Alertas que, sublinha, são a melhor prova de que falou "na altura certa, quando ainda havia tempo para corrigir políticas e para mudar de rumo".
"Porque penso na situação que agora vivem milhares de portugueses, não me congratulo pelo facto de a História me ter dado razão. Lamento, isso sim, que perante uma evidência tão objetiva e tão clara, interesses de ocasião, aliados a forma obstinada de ação política, tenham contribuído para que a palavra serena, firme e imparcial do Presidente da República haja sido menosprezada, quando deveria ter merecido a reflexão séria por parte dos responsáveis políticos", afirma Cavaco Silva.
A constatação de que os seus alertas não eram ouvidos foi o que levou à proposta de uma "magistratura ativa", explica Cavaco Silva, sublinhando que se trata de uma noção que "não colide nem infirma o princípio de cooperação estratégica".

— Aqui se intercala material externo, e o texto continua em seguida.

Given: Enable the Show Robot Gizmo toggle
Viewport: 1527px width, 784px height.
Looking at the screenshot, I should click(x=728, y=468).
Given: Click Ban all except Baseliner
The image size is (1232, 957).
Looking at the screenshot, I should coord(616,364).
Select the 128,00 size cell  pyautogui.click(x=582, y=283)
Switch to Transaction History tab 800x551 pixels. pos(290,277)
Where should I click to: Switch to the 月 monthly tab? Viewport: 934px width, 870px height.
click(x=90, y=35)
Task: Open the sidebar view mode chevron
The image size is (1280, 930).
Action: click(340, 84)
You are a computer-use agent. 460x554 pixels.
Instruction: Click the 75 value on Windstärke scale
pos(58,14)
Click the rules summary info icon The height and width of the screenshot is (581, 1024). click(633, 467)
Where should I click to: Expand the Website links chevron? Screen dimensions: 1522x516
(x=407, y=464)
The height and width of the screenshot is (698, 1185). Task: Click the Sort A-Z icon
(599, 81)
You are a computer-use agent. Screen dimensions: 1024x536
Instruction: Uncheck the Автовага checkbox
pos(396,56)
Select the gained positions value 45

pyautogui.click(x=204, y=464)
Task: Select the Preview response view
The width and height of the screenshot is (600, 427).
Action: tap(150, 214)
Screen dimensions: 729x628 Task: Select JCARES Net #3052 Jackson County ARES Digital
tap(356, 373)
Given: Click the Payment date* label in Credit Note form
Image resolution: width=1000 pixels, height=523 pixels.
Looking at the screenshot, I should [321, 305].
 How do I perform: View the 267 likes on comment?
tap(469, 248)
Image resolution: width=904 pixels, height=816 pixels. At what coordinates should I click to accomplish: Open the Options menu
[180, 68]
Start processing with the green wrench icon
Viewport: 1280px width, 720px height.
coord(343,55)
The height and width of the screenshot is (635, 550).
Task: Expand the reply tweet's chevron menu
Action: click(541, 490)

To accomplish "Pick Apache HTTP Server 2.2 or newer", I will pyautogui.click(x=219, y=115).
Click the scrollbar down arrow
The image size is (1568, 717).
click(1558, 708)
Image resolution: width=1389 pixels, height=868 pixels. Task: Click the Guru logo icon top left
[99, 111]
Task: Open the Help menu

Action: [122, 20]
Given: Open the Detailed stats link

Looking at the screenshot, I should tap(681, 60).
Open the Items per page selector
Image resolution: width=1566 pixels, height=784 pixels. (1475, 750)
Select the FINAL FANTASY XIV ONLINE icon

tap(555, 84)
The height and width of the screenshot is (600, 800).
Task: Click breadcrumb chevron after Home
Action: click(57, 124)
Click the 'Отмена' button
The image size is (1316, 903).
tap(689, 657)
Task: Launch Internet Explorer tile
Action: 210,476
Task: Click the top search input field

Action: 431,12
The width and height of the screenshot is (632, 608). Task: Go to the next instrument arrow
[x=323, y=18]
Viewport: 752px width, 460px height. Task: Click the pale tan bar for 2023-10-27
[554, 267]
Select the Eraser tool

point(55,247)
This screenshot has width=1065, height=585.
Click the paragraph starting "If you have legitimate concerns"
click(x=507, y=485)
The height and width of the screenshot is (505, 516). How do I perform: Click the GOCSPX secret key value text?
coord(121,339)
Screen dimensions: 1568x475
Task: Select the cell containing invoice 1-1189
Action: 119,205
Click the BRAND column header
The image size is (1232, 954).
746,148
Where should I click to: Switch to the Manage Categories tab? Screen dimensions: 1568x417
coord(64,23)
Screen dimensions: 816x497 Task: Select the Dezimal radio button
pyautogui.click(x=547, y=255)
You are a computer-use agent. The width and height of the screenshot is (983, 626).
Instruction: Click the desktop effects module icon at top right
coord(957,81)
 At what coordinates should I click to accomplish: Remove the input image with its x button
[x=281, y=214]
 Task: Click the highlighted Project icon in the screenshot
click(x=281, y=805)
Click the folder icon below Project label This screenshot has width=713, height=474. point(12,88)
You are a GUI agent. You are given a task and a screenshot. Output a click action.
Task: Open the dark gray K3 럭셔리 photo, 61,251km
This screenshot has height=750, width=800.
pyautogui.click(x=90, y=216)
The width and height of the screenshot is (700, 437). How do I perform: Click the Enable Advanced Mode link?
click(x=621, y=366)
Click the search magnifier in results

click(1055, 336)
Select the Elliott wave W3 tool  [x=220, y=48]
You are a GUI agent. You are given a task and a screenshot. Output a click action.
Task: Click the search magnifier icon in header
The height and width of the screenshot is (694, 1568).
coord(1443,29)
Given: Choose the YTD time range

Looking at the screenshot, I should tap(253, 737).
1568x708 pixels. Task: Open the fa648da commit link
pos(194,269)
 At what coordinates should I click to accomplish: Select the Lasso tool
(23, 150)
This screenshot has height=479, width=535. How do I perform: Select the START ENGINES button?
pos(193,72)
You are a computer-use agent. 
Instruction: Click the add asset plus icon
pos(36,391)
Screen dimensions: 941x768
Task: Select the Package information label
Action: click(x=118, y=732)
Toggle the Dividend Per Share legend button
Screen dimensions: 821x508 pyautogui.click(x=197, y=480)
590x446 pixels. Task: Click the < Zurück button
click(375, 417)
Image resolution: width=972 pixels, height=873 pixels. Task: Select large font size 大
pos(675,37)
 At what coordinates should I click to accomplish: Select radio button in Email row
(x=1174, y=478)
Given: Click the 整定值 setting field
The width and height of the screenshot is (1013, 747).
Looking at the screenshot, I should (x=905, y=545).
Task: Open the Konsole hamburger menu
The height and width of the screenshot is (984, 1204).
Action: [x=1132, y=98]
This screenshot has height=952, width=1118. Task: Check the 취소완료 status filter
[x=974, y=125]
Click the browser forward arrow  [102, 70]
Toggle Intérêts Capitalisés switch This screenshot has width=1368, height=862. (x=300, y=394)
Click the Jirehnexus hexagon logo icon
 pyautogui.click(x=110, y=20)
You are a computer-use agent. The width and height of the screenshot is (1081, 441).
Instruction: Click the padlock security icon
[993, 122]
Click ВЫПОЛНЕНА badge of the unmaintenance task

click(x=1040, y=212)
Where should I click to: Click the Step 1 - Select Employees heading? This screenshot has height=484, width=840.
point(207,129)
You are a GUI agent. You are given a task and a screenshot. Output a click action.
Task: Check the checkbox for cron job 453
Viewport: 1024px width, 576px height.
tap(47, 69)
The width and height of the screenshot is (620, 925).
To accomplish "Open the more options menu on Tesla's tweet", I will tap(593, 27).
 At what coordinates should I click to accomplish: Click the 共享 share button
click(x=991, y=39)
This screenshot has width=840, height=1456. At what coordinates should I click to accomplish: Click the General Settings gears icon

Ainda a propósito dos alertas que foi deixando, o chefe de Estado lembra que os problemas da economia portuguesa identificados pela 'troika' "coincidiram, na essência, com aqueles para que, em devido tempo, tinha alertado".
Sobre o programa de ajustamento financeiro, o chefe de Estado recorda também o apoio dado ao Governo para que não deixassem de ser adotadas as medidas necessárias e os contactos com os partidos da oposição para "sensibilizá-los para uma atitude de cooperação responsável".
"O facto de, após a demissão do primeiro-ministro, se ter começado a viver um ambiente de pré-campanha eleitoral, certamente contribuiu para o atraso no pedido de auxílio financeiro", acrescenta, lamentando que na altura a questão se tenha convertido num tema de controvérsia político-partidária, quando, pela sua gravidade, deveria ter sido tratada numa perspetiva de "salvaguarda do interesse nacional, que não conhece partidos nem fações".
No texto, o Presidente da República reitera ainda que quando convocou as eleições legislativas antecipadas de 2011 se guiou "exclusivamente" pelo "superior interesse nacional", não permitindo qualquer "partidarização" ou "instrumentalização", e tenta clarificar a "ilusão" de que o Presidente da República pode impor aos partidos, contra a vontade destes, a sua participação em governos de "salvação nacional".
O Presidente da República, refere, pode exercer a sua magistratura de influência para que sejam encontradas soluções de Governo estáveis e coerentes, mas não deve levar um partido a aceitar "a contragosto" coligar-se com outro, pois daí resultaria uma solução "artificial e precária", que se consumiria em lutas internas, dando lugar a "uma instabilidade política muito prejudicial ao país".
No texto, onde Cavaco Silva recua até outubro de 2009, omitindo apenas o período da campanha eleitoral para as presidenciais de janeiro de 2011 porque "este ainda não é o momento de escrever" sobre ela, dedica ainda um 'capítulo' ao que chama de "uma estatística esclarecedora".
Nesse 'capítulo' faz a contabilidade dos diplomas que recebeu do Governo para promulgação no primeiro mandato em Belém: 1741 diplomas, dos quais 696, ou seja, 40 por cento, deram lugar a contactos entre a Presidência da República e o Governo.
Daí, conta Cavaco silva, resultaram alterações em 381, ou seja, 22 por cento do total dos diplomas submetidos a promulgação.
"Trata-se de uma importante dimensão da magistratura de influência do Presidente da República, tanto mais eficaz quanto exercida discretamente, fora do alcance dos holofotes da comunicação social", nota.